I saw 5 Replacements reunion shows, but I also saw them in their actual heyday (sorry) so that is kind of a different context. I remember thinking at the end of the last one I saw in Philadelphia that I was pretty much done at that point unless there was going to be something new because I had gone with my friends and seen the songs and felt the feelings again and what I wanted was for Paul Westerberg to write a bunch of great new songs and to step into that ‘voice of a generation’ role I always wanted for him. I didn’t need the Replacements to be the Replacements I saw at Maxwell’s and City Gardens and the Rat because it was not 1984 any more and never would be again. I liked being able to see Paul and Tommy have a shitload of fun. I did not like the fuckhead behind me at the show in St. Paul who basically moshed at an angle into my back for the entire duration of the show. It was not 1985, for fuck’s actual sake.

I very much enjoyed watching a reconstituted Afghan Whigs for that year or so in 2012 and I very much enjoy that it rekindled an active onstage working relationship between John Curley and Greg Dulli again. The Whigs are and have always been one of my favorite bands, they were literally the first band I went to see when I moved back to the States after being gone for six years. I will be honest that there really hasn’t been a point in my life where I have thought, “Gosh I wish it was the early 90s and there were a lot of drugs going around and the unhinged version of the Afghan Whigs was still available to me” because I held my breath a lot of the time back then, every musician Dulli has worked with since has been stellar and the man has never, ever, ever put on a bad live show. When I saw the recent sojourn earlier this year, someone asked Greg about that during the Q&A and his answer was along the lines of, that was fun but I don’t feel the need to do that again or play all of those songs every night any more. It is a thing I appreciate about Dulli, he cannot sing what he does not mean or feel.
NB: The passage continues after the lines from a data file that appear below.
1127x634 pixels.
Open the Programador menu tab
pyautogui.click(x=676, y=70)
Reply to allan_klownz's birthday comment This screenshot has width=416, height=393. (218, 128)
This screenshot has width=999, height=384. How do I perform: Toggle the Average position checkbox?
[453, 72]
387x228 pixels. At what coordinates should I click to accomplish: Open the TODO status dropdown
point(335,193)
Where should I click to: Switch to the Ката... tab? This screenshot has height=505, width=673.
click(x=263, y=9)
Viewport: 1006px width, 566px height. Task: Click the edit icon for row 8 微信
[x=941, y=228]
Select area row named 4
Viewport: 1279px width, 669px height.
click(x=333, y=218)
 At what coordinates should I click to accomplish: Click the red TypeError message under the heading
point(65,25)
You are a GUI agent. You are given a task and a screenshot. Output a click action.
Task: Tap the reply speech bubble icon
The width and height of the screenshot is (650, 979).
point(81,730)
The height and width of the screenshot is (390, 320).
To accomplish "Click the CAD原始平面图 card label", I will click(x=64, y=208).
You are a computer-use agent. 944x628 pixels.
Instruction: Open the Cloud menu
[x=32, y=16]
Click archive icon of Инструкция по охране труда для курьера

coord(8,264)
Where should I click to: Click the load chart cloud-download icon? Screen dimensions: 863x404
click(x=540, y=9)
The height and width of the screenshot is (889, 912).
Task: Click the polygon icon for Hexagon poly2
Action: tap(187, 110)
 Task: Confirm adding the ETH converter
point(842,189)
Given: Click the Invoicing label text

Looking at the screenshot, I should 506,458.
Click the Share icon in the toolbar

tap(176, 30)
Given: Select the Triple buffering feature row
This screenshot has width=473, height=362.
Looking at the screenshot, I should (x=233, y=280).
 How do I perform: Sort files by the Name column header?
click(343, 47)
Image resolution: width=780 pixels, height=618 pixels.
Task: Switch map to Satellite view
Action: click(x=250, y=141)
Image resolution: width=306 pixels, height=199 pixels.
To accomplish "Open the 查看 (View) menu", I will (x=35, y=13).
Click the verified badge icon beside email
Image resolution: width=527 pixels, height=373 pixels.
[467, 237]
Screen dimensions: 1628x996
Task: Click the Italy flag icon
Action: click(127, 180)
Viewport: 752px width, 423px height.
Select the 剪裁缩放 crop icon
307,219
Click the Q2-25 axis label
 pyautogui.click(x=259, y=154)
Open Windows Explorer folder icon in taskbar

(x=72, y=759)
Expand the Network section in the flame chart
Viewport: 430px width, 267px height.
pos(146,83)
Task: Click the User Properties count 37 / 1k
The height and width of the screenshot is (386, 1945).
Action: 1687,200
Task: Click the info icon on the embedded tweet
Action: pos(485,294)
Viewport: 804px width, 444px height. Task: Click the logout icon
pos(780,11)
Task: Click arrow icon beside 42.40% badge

I guess the last example to dissect is Bruce Springsteen and the E Street Band, and the thing here is that everyone who showed up in 1999 were just a skootch too young to have been seeing them in the 70s or 80s but they were seriously ready to do a thing they never thought they would ever get to do. It felt more like business as usual, also probably a little bit different because it wasn’t up to the band whether they were E Street or not. Yes you still have all those old dudes who want to relive 1978 but you were getting the same product when the band got back together, everyone was just older, it was less that they had broken up than they had been broken up and by the time everyone was on the same stage again it was less a breakup than just some time apart.

Full circle is me finally getting to see Roxy Music and being sad that it wasn’t the actual original thing but honestly Ferry is still weird in his own way and it couldn’t be 1973 and what I’m really honestly missing is a less commoditized rock and roll from anyone, and that’s just not possible any more. It’s not even as simple as “go to a house show”or “only go to a small club” because the bands that play at those places can’t afford to do that forever and they can barely afford to do that now, because of capitalism. Even if you move somewhere that’s affordable and has its own scene, the minute that scene gains any momentum it will also be monetized. I am okay with pining for the days when you could afford to take a chance doing something new and different, and that is what I think we are looking for when we get moony wishing our favorite band that we never got to see would get back together. We’re wishing we were born a little bit earlier. We’re wishing the world didn’t suck so much.